A bill that, if passed, would require the EPA to enforce a maximum contaminant level has passed the House is currently in committee in the Senate.
Five states – Massachusetts, Minnesota, Michigan, New Jersey and Vermont – have established maximum contaminant levels, while six others, including Washington, California and New York, have proposed regulations.
Notably, many states' maximum contaminant levels, including Minnesota's current regulations and New York's proposed limits, are far stricter than the EPA guidelines, hovering around the 10 to 20 parts per trillion mark.
An EPA spokesperson told USA TODAY that efforts to address PFAS are "active and ongoing," citing an action plan that would take "important steps" in the detecting and cutting down on PFAS.
The EPA announced last year new methods that increased the number of PFAS chemicals monitored in drinking water to 29.
"For a while, there was no acceptable method (to detect PFAS), and it's still limited," Aga said.

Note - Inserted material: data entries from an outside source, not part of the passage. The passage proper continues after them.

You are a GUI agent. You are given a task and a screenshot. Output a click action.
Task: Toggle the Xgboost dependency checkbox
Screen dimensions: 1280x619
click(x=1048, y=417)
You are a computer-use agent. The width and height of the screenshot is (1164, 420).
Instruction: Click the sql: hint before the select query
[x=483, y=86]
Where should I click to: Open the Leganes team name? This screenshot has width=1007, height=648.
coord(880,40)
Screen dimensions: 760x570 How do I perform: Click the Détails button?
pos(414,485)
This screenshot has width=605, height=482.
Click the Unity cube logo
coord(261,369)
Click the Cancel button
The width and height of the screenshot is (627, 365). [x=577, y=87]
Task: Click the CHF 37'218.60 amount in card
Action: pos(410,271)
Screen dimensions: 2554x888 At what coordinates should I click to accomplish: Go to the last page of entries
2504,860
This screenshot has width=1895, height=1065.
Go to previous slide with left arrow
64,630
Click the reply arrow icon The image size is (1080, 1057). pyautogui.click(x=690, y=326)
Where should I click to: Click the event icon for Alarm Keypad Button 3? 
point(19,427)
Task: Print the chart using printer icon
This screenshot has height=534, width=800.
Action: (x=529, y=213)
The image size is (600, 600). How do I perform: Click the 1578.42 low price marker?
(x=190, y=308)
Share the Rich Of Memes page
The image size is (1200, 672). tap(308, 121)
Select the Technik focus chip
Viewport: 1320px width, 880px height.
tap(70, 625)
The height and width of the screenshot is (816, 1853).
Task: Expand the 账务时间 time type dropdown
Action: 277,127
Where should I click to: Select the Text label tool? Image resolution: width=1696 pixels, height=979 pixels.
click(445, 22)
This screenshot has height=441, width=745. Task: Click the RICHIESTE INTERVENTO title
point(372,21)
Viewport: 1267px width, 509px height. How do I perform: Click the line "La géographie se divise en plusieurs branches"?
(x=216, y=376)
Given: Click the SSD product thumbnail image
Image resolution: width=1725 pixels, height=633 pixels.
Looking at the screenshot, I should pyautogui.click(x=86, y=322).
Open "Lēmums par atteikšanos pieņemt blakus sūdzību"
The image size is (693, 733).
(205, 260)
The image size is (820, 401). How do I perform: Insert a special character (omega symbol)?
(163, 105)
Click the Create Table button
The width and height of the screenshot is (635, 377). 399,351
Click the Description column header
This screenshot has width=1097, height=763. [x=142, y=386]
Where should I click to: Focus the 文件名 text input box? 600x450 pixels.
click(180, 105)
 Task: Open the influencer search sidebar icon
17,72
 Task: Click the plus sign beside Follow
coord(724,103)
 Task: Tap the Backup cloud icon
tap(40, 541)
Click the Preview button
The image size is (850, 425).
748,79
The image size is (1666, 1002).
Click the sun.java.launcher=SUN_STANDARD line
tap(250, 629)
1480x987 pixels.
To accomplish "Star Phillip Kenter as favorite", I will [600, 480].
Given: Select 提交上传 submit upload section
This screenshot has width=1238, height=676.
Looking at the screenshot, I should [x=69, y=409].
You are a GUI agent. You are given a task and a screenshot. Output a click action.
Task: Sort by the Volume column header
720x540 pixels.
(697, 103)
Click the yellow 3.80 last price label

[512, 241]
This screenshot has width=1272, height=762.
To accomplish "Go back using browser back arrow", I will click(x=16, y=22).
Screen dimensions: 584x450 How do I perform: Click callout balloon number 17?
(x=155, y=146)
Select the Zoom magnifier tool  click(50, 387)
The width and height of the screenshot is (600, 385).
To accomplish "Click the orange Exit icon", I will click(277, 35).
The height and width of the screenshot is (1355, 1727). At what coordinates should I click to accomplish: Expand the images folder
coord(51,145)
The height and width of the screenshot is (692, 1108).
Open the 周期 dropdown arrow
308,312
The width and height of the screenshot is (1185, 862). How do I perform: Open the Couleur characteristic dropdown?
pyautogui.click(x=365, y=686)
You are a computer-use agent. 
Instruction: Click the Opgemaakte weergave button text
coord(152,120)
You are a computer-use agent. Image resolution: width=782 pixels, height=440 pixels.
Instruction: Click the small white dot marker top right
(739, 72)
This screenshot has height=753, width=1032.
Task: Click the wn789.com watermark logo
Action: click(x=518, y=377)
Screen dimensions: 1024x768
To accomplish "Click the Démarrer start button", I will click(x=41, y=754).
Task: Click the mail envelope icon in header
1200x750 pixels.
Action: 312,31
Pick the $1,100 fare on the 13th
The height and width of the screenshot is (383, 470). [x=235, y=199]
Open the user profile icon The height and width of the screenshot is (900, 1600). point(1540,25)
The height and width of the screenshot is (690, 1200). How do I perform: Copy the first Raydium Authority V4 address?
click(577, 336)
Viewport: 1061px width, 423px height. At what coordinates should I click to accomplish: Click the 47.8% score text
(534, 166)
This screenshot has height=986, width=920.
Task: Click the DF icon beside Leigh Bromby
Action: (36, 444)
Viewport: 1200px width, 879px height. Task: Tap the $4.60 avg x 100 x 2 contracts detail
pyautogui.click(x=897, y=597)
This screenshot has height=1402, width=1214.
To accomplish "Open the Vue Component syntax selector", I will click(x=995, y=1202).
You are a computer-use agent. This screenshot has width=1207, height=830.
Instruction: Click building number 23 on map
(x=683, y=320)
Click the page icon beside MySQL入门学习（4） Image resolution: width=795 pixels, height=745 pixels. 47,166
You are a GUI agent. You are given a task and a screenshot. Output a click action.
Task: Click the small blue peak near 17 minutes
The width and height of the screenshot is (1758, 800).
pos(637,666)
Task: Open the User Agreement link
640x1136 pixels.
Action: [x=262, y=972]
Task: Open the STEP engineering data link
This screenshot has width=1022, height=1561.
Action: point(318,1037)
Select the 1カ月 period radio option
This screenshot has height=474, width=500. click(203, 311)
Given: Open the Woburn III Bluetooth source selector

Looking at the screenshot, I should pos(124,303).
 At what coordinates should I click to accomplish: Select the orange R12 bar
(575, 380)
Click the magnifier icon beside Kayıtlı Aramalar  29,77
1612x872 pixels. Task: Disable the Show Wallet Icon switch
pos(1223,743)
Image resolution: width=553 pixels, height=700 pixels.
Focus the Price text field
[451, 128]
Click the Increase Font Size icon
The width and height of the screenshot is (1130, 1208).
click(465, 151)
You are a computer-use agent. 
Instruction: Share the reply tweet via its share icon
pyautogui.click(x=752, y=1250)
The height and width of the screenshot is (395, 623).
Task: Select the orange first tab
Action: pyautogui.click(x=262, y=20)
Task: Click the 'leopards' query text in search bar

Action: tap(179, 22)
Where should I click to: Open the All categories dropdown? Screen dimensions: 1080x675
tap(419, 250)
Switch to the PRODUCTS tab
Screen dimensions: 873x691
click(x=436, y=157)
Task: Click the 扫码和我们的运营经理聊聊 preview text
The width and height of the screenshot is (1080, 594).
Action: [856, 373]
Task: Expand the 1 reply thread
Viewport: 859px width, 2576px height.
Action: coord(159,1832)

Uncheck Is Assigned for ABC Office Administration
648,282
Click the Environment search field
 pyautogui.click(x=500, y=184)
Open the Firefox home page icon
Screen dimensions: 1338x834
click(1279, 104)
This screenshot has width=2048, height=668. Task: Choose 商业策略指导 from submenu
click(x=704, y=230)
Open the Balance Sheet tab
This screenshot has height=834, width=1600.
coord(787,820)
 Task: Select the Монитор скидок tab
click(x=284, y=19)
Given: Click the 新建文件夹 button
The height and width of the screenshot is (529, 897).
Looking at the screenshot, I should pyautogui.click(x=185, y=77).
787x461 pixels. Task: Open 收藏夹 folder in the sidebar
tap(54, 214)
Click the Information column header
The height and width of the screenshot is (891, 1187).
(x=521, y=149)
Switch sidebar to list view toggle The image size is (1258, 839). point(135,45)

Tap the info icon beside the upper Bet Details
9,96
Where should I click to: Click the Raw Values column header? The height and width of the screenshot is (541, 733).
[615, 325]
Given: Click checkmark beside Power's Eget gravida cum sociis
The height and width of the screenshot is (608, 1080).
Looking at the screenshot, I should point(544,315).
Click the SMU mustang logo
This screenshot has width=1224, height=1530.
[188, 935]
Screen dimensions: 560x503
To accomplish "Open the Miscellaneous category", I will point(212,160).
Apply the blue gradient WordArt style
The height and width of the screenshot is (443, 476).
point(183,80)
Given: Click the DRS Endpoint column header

Per Reuters, a drafted report from an office of the U.S. Department of Health and Human Services in 2018 argued that the 70 parts per trillion threshold should be up to 10 times lower than what is recommended. The White House and the EPA allegedly tried to stop the publication of the report, Reuters reported.
"The more we learn, the lower these safety limits tend to go," EWG President Cook told reporters.